In the language of Egyptians, they call a passing crisis “a summer cloud.” However, US-Egyptian relations have been darkened, for a number of years, by a black cloud that has nothing to do with the seasons of the year, even if linked to important political issues, whether regarding Egyptian domestic matters or those of interest to America. Egyptians, officially and at the popular level, are upset by the way in which the White House, Congress, legal organizations and hard-line Jewish figures are dealing with Egyptian domestic conditions; they reject US responses to measures taken by the Egyptian government or the judiciary for various reasons, regarding the rights of opponents of the regime. Some Egyptian politicians do not hide their feelings of anger at American attempts to “neutralize” Egypt or ignore the country upon discussing the region”s issues if the Americans have failed to receive support from the Egyptian government on such items. In return, US officials, including President Bush himself, set about to express their rejection of domestic conditions in Egypt, including instances such as the arrest and trial of some political activists, as in the cases of Dr. Ayman Nour at present, and, formerly, Saadeddine Ibrahim.

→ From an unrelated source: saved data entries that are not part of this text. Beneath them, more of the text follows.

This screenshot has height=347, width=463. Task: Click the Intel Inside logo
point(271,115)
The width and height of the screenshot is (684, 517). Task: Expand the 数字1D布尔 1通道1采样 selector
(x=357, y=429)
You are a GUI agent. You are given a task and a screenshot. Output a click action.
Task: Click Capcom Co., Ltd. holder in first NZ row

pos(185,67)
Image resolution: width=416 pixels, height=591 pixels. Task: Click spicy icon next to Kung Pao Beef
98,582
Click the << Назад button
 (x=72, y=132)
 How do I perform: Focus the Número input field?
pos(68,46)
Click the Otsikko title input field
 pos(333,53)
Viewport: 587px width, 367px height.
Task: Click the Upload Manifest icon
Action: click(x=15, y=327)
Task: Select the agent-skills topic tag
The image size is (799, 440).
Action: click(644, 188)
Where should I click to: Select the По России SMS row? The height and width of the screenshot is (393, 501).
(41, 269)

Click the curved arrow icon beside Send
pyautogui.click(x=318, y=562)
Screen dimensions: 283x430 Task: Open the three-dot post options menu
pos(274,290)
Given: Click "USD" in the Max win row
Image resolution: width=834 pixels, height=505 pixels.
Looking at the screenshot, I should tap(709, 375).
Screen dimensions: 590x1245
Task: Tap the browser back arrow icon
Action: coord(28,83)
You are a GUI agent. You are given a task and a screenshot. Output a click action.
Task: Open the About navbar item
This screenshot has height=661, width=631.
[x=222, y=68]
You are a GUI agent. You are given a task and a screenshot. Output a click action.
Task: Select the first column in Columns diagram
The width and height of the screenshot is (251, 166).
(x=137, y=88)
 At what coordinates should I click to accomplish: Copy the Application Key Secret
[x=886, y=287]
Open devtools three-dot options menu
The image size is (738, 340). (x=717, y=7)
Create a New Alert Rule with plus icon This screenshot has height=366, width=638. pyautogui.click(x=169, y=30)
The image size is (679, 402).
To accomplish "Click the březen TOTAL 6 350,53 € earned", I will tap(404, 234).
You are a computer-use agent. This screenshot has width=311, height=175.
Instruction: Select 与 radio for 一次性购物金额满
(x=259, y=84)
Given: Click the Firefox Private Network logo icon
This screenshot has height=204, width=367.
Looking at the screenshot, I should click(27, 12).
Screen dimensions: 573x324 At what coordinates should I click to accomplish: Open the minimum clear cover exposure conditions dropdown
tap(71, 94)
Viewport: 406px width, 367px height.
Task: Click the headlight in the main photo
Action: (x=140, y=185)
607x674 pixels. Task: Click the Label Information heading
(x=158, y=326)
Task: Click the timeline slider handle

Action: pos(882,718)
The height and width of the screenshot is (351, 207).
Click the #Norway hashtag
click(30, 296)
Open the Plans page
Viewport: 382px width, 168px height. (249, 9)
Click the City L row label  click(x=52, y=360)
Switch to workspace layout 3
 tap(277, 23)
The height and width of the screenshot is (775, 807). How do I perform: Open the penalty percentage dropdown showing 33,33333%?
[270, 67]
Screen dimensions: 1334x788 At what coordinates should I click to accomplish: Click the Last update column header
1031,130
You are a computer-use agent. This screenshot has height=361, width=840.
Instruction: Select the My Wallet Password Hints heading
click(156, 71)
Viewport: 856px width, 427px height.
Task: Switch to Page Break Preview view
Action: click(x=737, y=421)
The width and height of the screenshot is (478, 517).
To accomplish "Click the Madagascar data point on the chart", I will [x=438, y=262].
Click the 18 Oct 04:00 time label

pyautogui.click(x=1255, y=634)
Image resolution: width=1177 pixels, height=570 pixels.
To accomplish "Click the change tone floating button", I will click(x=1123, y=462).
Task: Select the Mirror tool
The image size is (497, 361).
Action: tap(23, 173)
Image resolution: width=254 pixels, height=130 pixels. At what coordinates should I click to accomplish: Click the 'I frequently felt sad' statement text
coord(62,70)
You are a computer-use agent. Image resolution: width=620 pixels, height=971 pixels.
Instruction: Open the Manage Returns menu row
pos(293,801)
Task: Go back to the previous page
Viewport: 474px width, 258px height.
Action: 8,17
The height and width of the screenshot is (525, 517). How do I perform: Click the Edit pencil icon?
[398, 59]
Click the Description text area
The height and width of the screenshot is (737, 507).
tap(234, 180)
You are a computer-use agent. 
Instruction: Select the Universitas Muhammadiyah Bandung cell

The conviction even prevails among Egyptians that US reform plans have evaporated and that the pressure the White House can exercise to achieve political and economic reforms in Middle East countries, headed by Egypt, are no longer operative and are unlikely to take place in the future. However, Cairo believes that the Americans are using some domestic Egyptian issues to blackmail the country”s foreign policies and direct them on a path that satisfies Washington, as is the case with issues such as Palestine, Iraq, Sudan and Iran. Although Rice”s visit to the region, which included Egypt, focused on the fall conference on peace and trying to reach a joint Israeli-Palestinian document that doesn”t face Arab opposition, in addition to the request from Arab parties, including Egypt, to alleviate its criticism of the conference and try to make it a success, a “black cloud” continues to darken the sky of US-Egyptian relations and it will be hard to hide it.


Adding to this is the official Egyptian sentiment about the conference and criticisms by officials, with President Hosni Mubarak at their head; the president was surprised at the lack of a clear agenda for such a meeting. If the Americans were busy preparing for the conference, the secretary of state avoided getting into a debate that might anger the Egyptians. She didn”t raise the issue of Ayman Nour or the demands of the opposition, but this did not prevent her from expressing her rejection of joint Egyptian-Sudanese efforts to arrange a dialogue in Cairo between Fatah and Hamas, to treat the deteriorating situation in Gaza and achieve a reconciliation among Palestinians.


Thus, another black cloud arrived to cover the skies of the visit and what took place during it. The Americans, who have rejected and continue to reject any dialogue with Hamas or on the movement”s future role, have equated their position on Islamist Palestinians with Cairo”s position on Egyptian Islamists. They believed that Cairo, which rejects any dialogue with the Muslim Brotherhood, is asking the Americans to accept Hamas as a partner in rule over Palestine. Meanwhile, Egypt sees this link as further American blackmail and an absence of a realistic vision of conditions on the ground in Palestine. Thus, Rice visited Egypt and left, but it appears that the black cloud remains.